Mit seiner prompten Schuldzuweisung in Richtung Hamas versucht er jetzt - vor allem nach außen - die Deutungshoheit darüber zurückzugewinnen, wer in der Region die Guten und wer die Bösen sind. Nach innen kann er sich jetzt endlich wieder als der Hardliner präsentieren, als der er seit Jahren gewählt wird. Ein guter Augenblick auch, um die Knesset ein Gesetz verabschieden zu lassen, das den Austausch oder die Begnadigung von Gefangenen in Zukunft schlicht verbietet. Und dazu noch eines, das die Zwangsernährung hungerstreikender Häftlinge erlaubt.
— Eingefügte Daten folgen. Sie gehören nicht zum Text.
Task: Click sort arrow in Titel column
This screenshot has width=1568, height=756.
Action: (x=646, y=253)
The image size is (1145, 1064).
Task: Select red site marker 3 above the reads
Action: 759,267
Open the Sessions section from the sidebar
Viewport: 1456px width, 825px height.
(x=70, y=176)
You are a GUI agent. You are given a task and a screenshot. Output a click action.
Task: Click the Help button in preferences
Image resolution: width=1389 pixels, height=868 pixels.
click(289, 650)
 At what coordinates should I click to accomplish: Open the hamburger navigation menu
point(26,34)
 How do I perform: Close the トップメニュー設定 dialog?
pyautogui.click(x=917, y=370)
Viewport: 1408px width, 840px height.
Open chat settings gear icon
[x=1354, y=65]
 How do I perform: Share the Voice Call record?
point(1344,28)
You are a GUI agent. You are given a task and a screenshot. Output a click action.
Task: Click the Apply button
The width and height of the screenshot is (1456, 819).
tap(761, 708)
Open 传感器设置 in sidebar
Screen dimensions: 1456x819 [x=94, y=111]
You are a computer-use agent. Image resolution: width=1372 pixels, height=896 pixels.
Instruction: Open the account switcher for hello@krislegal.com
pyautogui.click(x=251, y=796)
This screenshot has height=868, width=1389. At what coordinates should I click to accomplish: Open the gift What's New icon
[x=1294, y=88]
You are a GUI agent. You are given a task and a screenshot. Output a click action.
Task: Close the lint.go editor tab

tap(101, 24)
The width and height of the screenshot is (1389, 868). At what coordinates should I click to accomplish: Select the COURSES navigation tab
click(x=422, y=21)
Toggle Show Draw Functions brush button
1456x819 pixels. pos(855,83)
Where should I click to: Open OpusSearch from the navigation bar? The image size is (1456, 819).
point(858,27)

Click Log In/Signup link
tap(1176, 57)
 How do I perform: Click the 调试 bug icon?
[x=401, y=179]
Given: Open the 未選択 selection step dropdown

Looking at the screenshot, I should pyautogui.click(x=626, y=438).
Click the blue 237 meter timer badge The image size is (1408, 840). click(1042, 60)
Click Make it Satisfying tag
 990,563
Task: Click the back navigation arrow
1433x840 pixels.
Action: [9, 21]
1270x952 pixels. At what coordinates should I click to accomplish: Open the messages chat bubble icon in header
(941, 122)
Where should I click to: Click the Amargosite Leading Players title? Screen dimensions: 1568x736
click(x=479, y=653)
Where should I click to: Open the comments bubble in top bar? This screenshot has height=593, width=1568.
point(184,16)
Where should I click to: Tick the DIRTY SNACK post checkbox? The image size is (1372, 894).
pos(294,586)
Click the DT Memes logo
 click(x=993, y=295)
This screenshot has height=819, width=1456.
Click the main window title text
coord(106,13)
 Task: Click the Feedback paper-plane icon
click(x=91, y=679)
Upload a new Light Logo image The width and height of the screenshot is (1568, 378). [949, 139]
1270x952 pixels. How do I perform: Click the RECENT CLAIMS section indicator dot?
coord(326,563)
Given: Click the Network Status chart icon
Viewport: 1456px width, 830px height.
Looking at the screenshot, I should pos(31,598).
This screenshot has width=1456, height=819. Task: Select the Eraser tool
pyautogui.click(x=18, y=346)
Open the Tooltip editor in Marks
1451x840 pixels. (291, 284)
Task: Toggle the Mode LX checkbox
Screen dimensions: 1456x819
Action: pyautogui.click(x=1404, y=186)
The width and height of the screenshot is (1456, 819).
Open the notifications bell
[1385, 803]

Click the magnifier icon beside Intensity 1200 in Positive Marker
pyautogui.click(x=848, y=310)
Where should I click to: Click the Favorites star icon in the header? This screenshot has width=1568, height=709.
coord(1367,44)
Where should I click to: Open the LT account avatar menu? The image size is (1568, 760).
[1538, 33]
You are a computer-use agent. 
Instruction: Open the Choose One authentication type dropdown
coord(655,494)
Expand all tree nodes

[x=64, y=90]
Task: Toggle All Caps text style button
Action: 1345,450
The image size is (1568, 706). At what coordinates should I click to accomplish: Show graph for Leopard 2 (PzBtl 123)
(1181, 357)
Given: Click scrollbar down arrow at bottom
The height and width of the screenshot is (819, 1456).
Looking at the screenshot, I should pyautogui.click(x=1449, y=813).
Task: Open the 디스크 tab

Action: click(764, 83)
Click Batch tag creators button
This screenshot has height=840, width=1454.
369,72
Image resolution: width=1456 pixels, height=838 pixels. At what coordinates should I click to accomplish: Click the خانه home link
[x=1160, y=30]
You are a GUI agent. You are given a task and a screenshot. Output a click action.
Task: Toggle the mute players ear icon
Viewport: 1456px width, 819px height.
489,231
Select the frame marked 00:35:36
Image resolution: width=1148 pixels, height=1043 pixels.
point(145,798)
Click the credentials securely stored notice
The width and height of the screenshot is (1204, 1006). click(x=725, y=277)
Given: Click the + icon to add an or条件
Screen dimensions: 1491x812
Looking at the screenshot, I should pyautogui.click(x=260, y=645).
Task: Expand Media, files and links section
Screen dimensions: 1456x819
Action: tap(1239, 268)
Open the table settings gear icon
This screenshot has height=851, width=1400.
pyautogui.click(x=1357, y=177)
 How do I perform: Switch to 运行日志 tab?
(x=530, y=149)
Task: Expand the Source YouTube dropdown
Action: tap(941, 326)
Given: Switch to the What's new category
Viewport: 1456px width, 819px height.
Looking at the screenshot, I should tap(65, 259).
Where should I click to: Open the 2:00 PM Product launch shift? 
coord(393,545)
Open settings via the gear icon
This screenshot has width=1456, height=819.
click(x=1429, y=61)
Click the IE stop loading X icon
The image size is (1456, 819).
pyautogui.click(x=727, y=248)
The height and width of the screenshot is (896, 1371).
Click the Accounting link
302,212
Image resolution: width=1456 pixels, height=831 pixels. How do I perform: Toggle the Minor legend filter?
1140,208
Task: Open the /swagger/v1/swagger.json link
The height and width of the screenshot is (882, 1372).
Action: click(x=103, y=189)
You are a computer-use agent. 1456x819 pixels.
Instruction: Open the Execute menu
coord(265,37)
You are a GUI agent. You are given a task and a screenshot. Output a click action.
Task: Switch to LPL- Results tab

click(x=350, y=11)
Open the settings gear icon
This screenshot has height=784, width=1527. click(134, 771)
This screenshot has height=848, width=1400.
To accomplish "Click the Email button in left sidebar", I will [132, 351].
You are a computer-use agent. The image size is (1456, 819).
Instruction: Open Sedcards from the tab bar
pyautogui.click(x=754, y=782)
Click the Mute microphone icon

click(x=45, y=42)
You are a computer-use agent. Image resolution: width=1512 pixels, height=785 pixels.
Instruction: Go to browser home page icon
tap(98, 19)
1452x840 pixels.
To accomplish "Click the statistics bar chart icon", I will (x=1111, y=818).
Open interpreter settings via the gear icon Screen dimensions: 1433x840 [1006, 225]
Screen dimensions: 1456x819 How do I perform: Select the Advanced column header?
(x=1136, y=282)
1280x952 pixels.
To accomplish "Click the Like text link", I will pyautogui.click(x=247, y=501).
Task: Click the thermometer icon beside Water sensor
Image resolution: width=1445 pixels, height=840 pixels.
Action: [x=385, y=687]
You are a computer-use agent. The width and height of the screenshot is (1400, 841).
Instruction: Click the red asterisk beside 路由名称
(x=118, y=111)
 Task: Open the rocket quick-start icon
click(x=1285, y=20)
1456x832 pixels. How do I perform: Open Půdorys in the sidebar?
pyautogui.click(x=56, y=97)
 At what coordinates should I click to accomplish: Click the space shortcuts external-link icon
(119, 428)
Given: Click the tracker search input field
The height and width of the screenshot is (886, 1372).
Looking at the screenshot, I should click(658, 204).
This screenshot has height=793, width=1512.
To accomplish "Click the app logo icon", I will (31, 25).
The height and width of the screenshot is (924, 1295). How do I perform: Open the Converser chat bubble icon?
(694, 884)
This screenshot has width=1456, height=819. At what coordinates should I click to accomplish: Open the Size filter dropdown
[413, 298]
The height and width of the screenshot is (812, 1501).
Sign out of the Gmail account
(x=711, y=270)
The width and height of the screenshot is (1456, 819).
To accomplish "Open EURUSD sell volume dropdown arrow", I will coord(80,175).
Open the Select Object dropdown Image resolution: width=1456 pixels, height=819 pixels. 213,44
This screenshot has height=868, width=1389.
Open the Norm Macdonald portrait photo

Um eine gewisse Durchschlagskraft zu erzielen, setzte Netanjahu in seiner Brandrede an die besorgte Nation den Palästinenserpräsidenten Mahmud Abbas und dessen Autonomiebehörde gleich mit ins Boot der Grundbösen; lautstark machte er sie dafür verantwortlich, dass so etwas wie diese Entführung überhaupt geschehen konnte.

Was die Täter angeht, wurden zwei dubiose Bekennerschreiben von militanten Splittergruppen bekannt, von denen sich eines bereits als falsch herausgestellt hat. Anders als etwa beim entführten Soldaten Gilad Schalit, hat die Hamas die Anschuldigung ausdrücklich zurückgewiesen. Seit längerem befindet sich die Bewegung in einer derart unkomfortablen Lage, dass die Wahrscheinlichkeit, dass sie tatsächlich für die Entführung verantwortlich zeichnet, eher gering scheint. Denn damit würden die Islamisten nicht nur die so junge wie fragile Versöhnung mit den "Fatah-Brüdern" gefährden, sondern auch, und zwar massiv, die Bevölkerung im Gazastreifen, die bereits seit Monaten darbt. Dass die Täter sich unter der versprengten Hamas-Anhängerschaft im Westjordanland befinden, kann natürlich durchaus sein.

"Menschenrechtsverletzende Kollektivstrafe"

Die alten Konfliktmechanismen greifen derzeit wieder, und natürlich geht es darum, dem Gegner größtmöglichen Schaden zuzufügen. Seit einigen Tagen stehen rund 750.000 Menschen aus Hebron und Umgebung quasi unter Hausarrest. Die Zugänge zur Stadt werden vom israelischen Militär blockiert, genau wie wichtige Verbindungsstraßen zwischen Ballungszentren im gesamten Westjordanland. Männliche Bewohner Hebrons zwischen 16 und 50 dürfen ihren Heimatdistrikt gar nicht mehr verlassen. Die Angriffe von Siedlern auf Palästinenser mehren sich.

Seit sich sowohl Berichte über brutale Verhörmethoden wie auch von der Armee willkürlich zerstörte palästinensische Häuser häufen, spricht die israelische Menschenrechtsorganisation B'Tselem von einer menschenrechtsverletzenden Kollektivstrafe gegenüber der palästinensischen Bevölkerung. Seit Tagen fliegt die israelische Luftwaffe auch Angriffe auf den Gazastreifen, wo das einflussreichere Hamas-Personal sitzt. Man wolle die "terroristischen Strukturen ein für alle mal zerstören", heißt es in einem morgendlichen Pressekommuniqué der Armee. Was das vor allem für die Zivilbevölkerung im Gazastreifen bedeutet, weiß man inzwischen nur allzu genau.

Als wäre das Verschwinden der drei jungen Männer nicht bereits tragisch genug.